Search the data for the word "video" and copy every line where it occurs.

__Data section__
Segment Open
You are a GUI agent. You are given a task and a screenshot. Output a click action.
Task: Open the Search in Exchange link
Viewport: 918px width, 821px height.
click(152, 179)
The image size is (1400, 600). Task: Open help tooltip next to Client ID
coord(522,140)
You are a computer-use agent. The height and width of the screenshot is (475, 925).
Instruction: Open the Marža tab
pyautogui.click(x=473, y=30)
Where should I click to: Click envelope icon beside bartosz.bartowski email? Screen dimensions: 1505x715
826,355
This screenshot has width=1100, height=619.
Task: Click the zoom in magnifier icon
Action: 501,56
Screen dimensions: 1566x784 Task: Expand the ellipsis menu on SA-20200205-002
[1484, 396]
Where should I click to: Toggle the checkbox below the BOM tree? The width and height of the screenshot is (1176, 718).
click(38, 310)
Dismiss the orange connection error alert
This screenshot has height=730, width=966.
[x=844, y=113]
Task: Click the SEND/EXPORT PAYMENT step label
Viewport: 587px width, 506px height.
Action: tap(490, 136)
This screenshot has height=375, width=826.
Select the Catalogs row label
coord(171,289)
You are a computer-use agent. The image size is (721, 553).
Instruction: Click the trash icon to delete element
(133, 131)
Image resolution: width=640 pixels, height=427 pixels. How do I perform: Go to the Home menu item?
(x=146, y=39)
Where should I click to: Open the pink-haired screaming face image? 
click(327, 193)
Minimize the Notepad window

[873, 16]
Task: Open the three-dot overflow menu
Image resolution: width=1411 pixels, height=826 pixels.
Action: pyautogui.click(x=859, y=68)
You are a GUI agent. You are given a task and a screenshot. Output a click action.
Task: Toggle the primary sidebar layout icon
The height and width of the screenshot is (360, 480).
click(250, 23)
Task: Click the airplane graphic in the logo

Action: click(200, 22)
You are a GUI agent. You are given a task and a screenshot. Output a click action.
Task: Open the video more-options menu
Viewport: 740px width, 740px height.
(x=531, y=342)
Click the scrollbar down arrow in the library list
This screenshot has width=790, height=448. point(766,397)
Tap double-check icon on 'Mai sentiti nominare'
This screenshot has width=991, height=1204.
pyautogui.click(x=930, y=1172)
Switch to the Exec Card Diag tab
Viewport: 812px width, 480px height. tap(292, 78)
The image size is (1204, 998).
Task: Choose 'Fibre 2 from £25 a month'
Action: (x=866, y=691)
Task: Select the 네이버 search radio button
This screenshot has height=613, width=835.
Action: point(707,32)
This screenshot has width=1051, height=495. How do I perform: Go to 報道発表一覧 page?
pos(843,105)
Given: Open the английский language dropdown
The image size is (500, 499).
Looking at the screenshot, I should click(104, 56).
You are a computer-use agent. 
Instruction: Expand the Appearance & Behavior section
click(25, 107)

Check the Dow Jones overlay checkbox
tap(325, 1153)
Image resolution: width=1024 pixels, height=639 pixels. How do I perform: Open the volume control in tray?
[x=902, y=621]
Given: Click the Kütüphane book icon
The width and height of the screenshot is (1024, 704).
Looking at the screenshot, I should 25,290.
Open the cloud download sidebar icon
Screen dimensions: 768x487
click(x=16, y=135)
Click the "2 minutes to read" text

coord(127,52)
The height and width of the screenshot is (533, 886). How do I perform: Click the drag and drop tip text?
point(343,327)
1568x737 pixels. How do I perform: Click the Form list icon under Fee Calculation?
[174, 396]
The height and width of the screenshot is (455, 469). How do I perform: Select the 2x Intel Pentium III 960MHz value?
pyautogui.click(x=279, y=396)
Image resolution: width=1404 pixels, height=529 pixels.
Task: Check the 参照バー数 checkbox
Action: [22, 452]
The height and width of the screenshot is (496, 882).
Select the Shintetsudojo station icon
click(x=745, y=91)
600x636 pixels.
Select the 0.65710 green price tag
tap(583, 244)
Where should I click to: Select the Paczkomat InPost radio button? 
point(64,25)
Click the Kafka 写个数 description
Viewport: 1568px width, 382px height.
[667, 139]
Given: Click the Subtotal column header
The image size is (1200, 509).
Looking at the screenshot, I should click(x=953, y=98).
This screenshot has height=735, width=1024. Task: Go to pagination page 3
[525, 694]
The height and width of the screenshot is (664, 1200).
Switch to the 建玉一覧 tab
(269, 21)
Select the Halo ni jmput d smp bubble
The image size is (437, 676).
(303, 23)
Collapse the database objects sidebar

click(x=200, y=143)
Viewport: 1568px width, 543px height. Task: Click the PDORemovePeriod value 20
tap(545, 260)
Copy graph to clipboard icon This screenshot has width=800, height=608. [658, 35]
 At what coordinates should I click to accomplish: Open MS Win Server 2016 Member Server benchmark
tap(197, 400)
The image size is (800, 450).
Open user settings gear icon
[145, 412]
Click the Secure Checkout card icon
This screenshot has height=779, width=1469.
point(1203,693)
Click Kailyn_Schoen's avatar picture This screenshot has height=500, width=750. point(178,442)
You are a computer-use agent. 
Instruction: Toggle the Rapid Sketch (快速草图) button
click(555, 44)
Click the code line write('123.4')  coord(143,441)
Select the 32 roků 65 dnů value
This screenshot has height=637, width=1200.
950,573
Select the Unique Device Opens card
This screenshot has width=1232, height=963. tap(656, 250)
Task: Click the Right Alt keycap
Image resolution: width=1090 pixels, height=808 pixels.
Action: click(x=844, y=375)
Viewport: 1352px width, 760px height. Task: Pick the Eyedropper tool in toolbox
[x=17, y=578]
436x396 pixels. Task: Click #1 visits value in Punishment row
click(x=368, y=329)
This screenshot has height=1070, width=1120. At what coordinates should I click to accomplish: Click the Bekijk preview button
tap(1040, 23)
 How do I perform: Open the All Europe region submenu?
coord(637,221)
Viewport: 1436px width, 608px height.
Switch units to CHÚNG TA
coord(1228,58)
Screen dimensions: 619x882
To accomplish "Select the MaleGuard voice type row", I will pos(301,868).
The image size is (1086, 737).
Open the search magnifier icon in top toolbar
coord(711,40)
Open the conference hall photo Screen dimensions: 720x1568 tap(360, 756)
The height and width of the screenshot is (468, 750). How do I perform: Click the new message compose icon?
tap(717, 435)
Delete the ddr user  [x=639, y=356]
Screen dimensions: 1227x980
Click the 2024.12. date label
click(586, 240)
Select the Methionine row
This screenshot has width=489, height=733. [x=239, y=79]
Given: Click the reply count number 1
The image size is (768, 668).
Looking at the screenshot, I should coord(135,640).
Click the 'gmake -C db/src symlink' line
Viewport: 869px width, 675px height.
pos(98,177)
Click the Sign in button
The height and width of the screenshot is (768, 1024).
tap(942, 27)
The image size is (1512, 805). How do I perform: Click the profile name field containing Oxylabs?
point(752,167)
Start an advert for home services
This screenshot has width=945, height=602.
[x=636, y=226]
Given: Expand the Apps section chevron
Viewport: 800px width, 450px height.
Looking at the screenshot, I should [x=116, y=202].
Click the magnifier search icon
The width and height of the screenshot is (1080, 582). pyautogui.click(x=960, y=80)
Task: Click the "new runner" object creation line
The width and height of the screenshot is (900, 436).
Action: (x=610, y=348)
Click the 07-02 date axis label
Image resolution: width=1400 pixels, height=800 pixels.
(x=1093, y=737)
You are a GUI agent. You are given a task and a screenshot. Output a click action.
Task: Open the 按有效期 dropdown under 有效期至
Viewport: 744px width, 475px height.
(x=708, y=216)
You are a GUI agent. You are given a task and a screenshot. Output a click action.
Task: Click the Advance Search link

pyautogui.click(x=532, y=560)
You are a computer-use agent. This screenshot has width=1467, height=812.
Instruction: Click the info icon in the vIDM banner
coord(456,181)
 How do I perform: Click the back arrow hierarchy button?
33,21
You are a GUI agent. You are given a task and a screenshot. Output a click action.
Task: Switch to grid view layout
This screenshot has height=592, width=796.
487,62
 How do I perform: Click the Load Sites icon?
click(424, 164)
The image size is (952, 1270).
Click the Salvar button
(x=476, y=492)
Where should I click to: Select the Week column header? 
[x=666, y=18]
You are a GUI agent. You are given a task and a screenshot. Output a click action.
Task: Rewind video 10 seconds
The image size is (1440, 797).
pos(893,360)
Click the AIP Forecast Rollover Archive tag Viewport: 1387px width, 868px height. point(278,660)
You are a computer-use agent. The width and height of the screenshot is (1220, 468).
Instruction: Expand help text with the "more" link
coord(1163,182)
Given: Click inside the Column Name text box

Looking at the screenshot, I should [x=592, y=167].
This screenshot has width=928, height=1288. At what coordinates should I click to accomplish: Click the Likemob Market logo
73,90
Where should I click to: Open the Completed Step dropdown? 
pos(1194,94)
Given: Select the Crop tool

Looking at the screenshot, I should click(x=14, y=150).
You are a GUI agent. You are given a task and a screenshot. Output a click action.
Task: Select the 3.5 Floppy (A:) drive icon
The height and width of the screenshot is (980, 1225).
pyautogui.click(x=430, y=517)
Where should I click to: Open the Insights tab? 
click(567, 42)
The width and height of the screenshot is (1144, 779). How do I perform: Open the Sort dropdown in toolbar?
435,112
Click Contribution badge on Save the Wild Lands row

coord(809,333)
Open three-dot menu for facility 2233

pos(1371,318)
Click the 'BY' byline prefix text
Segment Closed
__Task answer__
Task: Open the video more-options menu
Task: Rewind video 10 seconds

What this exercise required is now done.